● **Your task**
Work through the material beneath and count the lines that include "menu"; the answer is that number alone.

● **Data excerpts**
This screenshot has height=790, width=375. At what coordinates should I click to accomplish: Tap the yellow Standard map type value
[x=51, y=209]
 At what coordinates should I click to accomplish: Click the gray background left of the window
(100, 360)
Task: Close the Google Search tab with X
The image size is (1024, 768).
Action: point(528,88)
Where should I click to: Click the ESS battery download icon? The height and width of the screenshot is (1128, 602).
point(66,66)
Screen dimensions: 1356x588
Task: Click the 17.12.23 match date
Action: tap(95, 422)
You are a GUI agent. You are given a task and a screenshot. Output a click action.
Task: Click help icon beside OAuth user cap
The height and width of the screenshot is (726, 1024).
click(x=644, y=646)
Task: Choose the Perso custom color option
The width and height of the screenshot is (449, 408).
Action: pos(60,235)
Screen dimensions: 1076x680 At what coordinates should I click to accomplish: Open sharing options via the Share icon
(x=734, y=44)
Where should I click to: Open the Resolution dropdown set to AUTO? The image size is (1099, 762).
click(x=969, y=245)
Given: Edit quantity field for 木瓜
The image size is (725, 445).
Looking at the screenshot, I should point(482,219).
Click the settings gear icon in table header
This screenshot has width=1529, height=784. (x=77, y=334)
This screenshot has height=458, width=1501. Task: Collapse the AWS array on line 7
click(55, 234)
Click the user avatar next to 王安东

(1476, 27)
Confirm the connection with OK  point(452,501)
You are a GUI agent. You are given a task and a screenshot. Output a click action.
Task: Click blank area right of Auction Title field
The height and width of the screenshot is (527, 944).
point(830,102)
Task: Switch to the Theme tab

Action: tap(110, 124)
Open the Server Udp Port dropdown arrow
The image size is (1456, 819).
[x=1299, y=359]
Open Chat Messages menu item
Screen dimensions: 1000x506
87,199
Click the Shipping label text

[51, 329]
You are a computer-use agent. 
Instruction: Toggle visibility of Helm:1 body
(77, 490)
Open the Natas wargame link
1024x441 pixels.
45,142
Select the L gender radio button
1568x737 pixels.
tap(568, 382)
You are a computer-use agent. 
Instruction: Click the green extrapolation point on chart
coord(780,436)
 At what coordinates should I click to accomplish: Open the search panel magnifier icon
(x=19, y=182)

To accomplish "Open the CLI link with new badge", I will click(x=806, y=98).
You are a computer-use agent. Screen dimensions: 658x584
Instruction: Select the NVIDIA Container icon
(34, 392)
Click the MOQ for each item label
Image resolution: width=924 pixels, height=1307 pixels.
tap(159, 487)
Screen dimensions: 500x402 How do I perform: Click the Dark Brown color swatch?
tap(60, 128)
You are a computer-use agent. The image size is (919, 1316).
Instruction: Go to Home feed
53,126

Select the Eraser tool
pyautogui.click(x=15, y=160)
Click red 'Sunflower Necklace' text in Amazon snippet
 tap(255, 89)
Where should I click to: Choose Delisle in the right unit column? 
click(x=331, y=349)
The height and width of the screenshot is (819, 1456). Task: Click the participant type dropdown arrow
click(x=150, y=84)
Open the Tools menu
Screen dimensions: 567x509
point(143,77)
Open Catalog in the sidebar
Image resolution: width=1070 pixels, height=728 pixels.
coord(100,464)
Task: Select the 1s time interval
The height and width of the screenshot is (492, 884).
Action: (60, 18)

● **Solution below**
2